(Recorded data)
---------------

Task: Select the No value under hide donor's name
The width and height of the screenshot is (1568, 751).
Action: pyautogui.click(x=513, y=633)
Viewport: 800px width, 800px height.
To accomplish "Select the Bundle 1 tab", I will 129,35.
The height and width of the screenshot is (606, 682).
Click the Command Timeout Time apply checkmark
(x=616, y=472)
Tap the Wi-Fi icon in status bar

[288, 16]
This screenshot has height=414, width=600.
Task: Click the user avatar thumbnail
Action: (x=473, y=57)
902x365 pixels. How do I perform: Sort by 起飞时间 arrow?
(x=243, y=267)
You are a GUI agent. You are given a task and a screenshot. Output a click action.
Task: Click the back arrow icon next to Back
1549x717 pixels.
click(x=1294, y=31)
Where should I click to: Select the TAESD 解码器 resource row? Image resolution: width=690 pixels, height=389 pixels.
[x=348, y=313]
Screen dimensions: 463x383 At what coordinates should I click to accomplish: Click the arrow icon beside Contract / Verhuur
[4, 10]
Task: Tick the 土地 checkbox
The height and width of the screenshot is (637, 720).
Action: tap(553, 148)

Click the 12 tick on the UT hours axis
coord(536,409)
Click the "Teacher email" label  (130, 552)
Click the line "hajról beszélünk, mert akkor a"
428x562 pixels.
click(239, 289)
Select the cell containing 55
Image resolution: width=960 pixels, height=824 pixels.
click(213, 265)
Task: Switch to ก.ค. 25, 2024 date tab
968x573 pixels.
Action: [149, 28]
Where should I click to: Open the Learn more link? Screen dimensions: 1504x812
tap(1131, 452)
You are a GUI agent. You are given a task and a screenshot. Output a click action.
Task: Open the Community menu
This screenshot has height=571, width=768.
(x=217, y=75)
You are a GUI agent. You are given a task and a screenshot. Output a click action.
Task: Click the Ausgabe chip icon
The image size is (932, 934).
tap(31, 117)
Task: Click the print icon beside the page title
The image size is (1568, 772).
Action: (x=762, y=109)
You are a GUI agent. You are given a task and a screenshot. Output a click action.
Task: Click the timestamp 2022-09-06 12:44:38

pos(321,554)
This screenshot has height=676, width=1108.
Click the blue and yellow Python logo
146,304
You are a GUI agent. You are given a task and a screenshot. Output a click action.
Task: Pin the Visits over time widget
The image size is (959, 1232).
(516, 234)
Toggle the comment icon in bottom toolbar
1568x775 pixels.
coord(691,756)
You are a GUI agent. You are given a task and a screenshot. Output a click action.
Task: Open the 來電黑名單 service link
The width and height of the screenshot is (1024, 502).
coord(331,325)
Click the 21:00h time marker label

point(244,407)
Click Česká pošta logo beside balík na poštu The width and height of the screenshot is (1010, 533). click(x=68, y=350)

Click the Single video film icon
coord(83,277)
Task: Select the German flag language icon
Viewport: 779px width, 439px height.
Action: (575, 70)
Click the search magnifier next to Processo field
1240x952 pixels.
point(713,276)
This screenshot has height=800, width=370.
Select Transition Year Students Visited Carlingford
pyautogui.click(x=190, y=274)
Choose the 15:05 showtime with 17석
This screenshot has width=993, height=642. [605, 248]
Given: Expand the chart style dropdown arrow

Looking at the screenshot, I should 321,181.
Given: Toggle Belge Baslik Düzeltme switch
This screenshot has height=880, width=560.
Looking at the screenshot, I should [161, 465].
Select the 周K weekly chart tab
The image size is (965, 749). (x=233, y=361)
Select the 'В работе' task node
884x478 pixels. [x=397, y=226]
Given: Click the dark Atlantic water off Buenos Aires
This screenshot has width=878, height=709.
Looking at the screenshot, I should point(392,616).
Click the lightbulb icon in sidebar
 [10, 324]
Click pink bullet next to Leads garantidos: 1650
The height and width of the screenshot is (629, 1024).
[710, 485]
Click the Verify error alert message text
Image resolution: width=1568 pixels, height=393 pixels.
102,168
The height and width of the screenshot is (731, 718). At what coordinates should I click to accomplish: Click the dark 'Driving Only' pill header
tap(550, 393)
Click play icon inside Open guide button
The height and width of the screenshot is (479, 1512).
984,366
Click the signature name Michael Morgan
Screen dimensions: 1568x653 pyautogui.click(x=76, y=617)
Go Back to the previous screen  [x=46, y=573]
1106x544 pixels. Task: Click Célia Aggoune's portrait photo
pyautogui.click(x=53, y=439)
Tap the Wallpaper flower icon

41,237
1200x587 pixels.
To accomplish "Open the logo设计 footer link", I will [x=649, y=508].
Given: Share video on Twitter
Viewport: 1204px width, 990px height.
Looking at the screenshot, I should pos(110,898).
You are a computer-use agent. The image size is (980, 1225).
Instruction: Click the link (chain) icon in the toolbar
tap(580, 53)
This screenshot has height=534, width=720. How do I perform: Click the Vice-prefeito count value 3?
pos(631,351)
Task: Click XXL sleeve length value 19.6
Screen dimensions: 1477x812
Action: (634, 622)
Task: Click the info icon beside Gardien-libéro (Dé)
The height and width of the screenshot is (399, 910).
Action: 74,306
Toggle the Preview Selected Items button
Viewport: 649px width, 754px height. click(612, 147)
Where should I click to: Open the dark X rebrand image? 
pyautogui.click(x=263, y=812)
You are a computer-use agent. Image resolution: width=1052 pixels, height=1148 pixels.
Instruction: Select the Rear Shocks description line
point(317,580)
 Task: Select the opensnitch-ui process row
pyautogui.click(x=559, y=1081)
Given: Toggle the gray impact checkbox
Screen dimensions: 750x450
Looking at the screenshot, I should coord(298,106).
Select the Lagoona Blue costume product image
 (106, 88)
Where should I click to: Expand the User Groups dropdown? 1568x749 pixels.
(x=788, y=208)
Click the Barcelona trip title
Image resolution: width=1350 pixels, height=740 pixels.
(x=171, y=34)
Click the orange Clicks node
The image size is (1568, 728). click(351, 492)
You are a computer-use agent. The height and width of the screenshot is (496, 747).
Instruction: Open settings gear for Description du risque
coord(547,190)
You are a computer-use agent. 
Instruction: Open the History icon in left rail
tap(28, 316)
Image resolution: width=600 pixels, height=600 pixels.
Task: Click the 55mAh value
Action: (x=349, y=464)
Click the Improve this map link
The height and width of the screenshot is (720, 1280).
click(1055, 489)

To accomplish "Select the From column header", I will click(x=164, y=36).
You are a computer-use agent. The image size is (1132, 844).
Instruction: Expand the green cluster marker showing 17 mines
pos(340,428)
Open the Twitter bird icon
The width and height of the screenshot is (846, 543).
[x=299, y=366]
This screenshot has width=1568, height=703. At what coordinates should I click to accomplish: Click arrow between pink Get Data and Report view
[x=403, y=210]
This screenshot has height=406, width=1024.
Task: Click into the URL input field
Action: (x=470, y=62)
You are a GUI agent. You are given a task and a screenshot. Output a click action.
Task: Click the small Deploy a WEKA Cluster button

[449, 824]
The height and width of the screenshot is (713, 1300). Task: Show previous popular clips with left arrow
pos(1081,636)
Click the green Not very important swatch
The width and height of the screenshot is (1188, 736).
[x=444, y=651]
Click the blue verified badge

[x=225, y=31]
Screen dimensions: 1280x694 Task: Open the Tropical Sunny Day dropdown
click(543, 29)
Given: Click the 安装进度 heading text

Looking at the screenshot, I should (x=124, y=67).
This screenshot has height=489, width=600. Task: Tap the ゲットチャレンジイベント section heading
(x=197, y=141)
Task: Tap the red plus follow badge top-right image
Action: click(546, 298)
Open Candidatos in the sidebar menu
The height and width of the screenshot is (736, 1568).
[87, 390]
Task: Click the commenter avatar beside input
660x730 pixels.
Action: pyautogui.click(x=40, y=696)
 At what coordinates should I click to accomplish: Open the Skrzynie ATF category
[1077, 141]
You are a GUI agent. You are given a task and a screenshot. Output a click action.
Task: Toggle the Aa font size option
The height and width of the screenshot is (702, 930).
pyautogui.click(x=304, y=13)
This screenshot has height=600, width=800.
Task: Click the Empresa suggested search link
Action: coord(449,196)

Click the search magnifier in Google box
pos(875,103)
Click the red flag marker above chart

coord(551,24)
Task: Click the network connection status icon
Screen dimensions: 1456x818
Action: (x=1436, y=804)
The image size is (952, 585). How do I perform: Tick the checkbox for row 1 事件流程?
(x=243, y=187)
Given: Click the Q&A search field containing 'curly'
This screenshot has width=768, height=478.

---------------

_Task to carry out_
The answer must be every line of the data that contains the word "containing".

_Response_
Select the cell containing 55
Given: Click the Q&A search field containing 'curly'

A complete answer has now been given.